In de rubriek M’n goeie geld praten deelnemers over hun werk en financiën. Dit keer de 28-jarige Reinoud Feenstra, medeoprichter van Elemental Water Makers.

‘Tijdens onze master Sustainable Energy Technology aan de TU Delft bedachten mijn studiegenoot Sid Vollebregt en ik een techniek waarmee we van zout water zoet water kunnen maken. Het ontzilten gebeurt met zonne- en windenergie. In 2012 begonnen we Elemental Water Makers om de installaties te verkopen.
‘Inmiddels richten we ons vooral op eilandresorts: zoet water is daar schaars, en energie duur. Ik zag niet meteen dollar­tekens, maar ik geloof dat ontzilten met duurzame energie erg groot kan worden: we hebben veel prijzen gewonnen en we hebben voldoende financiering om het komende jaar te groeien.

‘Ik had weliswaar ook een beter betaalde ingenieursbaan kunnen hebben, maar ik krijg hier veel voor terug. Zo hebben we net onze eerste opdracht op de Britse Maagdeneilanden binnen, een belangrijk moment. Komend voorjaar zullen we op de eilanden een maand lang installeren voor die klant.

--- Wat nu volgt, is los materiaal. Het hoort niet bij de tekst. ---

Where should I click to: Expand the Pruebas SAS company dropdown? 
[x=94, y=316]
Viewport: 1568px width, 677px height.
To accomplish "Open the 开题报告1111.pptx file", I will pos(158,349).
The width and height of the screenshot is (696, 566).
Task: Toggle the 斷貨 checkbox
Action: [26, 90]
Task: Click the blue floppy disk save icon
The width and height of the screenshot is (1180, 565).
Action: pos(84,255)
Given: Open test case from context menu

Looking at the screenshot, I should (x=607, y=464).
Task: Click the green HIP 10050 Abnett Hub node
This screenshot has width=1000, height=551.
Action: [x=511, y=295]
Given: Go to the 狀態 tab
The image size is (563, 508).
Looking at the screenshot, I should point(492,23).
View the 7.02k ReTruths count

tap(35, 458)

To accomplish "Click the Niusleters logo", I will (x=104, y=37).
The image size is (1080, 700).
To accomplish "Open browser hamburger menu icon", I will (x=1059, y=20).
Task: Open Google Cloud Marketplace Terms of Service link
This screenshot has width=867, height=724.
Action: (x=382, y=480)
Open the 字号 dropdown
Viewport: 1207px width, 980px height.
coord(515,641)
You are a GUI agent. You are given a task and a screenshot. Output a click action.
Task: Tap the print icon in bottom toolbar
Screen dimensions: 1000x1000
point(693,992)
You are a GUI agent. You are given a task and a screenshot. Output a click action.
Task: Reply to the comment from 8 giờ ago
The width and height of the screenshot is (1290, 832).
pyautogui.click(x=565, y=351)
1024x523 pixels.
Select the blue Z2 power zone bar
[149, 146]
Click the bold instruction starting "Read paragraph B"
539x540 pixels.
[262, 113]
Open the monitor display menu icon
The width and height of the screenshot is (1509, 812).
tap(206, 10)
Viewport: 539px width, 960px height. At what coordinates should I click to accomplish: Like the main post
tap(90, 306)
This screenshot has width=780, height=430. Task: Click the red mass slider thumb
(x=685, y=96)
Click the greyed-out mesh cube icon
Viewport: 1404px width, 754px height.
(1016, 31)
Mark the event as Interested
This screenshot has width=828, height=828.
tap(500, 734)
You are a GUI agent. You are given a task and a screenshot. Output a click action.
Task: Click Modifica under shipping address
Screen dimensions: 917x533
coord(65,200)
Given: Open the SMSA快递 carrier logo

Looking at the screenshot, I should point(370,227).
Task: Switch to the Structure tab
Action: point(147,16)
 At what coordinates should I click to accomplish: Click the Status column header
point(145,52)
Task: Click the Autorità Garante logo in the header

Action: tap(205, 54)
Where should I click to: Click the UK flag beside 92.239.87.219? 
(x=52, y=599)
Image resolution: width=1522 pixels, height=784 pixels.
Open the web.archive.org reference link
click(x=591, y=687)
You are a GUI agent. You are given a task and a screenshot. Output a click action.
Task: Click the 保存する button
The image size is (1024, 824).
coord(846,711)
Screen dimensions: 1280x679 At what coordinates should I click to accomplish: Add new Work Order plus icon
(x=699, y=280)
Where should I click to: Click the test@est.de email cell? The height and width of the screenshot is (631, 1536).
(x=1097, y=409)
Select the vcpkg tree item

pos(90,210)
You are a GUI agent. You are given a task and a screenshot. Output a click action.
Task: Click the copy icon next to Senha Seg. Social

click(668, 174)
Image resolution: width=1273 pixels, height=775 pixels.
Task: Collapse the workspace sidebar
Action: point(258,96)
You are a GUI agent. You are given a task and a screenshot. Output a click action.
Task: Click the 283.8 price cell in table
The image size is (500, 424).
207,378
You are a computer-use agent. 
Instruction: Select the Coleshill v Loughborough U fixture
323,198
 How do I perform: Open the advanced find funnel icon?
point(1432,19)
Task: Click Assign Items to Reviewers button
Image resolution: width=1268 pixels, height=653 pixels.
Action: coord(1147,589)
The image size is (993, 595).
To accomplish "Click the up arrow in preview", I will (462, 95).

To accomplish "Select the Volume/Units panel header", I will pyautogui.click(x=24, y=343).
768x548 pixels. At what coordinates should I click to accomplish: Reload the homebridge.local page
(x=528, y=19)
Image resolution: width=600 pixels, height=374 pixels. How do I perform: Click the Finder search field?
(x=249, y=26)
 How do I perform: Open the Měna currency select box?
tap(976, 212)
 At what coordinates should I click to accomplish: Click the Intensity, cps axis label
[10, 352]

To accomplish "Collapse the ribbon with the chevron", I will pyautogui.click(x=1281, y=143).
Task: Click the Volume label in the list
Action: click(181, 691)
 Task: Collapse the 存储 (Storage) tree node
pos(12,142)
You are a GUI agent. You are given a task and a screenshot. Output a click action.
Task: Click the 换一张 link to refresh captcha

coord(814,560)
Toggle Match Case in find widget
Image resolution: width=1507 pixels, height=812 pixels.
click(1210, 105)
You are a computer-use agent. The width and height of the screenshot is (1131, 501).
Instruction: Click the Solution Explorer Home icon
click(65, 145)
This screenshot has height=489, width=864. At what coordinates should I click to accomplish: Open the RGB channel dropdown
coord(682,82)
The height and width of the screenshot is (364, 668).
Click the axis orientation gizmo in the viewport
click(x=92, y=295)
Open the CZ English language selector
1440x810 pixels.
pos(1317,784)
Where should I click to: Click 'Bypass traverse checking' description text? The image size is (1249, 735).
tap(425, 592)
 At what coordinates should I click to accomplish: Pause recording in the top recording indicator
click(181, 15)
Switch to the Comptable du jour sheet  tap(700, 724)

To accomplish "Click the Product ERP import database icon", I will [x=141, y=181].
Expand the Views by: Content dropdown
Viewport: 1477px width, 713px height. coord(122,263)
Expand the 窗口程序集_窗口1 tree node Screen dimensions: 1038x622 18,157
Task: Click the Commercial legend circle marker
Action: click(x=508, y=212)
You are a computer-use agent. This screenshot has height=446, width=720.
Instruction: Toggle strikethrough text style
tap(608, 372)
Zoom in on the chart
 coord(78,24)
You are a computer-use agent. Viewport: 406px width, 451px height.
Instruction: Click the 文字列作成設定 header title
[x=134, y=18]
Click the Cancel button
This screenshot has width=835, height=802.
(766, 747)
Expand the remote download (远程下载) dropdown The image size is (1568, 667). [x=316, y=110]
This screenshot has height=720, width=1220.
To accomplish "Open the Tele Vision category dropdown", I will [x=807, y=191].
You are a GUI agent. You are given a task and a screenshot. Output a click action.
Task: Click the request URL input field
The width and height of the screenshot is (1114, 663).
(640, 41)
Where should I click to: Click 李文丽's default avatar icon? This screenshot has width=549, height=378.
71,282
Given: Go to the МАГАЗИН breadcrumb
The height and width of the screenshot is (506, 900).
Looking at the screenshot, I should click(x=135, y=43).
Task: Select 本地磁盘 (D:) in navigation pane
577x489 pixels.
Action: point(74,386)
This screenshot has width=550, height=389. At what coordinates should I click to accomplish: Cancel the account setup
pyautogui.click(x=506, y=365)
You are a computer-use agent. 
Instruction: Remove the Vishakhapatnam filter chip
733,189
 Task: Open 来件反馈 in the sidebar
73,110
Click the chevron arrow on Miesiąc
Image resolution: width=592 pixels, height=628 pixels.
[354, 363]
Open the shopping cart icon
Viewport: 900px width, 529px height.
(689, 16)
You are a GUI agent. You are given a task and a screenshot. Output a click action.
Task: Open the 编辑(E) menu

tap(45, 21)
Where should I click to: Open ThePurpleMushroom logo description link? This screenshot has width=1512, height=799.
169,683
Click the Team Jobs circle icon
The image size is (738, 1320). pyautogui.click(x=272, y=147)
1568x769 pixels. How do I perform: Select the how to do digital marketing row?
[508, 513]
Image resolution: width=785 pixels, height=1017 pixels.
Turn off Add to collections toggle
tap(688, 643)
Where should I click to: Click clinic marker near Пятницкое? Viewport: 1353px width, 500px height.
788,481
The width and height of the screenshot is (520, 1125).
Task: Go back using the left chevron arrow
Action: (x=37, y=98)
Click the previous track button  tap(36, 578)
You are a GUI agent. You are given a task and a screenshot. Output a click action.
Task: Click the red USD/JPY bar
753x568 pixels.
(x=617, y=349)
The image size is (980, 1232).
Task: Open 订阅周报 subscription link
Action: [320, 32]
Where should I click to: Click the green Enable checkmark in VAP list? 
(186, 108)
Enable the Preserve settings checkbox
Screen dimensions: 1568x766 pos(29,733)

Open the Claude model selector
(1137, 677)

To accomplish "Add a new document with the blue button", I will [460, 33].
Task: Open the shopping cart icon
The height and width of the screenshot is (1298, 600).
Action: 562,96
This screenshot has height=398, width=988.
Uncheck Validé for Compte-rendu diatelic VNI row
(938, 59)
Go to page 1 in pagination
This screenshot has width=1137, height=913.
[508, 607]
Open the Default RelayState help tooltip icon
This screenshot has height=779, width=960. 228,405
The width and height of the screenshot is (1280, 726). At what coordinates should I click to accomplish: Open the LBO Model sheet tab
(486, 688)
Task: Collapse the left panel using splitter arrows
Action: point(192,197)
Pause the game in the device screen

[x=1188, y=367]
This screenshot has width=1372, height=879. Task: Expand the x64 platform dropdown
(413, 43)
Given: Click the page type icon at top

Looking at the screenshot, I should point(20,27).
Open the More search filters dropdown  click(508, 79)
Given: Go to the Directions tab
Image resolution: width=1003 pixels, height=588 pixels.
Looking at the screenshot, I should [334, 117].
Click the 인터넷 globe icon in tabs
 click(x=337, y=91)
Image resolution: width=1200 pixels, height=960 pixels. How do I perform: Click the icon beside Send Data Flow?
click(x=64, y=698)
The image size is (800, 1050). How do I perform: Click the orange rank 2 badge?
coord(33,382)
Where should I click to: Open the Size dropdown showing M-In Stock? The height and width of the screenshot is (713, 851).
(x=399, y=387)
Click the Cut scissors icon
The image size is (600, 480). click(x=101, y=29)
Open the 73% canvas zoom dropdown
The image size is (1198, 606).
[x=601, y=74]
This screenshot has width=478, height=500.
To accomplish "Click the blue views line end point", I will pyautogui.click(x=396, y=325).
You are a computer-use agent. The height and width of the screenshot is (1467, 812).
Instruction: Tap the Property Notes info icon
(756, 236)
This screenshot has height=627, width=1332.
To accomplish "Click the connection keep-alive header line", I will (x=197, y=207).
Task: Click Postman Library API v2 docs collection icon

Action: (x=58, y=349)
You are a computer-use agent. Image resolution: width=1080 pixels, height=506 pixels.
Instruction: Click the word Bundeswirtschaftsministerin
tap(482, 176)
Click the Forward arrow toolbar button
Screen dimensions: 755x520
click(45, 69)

‘Elke maand keer ik mezelf nu 1.400 euro netto uit. Dat is genoeg om van te leven, maar ik kijk wel kritisch naar mijn uitgaven. Ik heb geen tablet, en mijn iPhone heb ik al vier jaar. En sparen, dat zit er niet in.
‘Mijn nieuwste kiteboard bijvoorbeeld heb ik voor 250 euro gekocht via Marktplaats. Ook als ik meer geld zou hebben, zou ik niet het nieuwste kopen. En als je de spullen hebt, is kitesurfen gratis. Mijn andere hobby, ijshockey, kost meer: 600 euro aan contributie per jaar, en onlangs een nieuwe hockeystick voor 70 euro.
‘Aan shoppen geef ik in elk geval weinig uit, ik besteed het geld liever aan uitjes. Ik ga in het weekeinde bijvoorbeeld graag naar vrienden in Amsterdam. Op die treinkaartjes en benzinekosten bezuinig ik niet. Met Sid deel ik een auto, een Suzuki Alto, die misschien 400 euro heeft gekost.
‘En in de zomer loop ik eerder met een barbecue naar het strand dan dat ik wat in een strand­tent ga eten. Verder hoef ik er weinig voor te laten – behalve misschien een kitesurfvakantie in Brazilië.’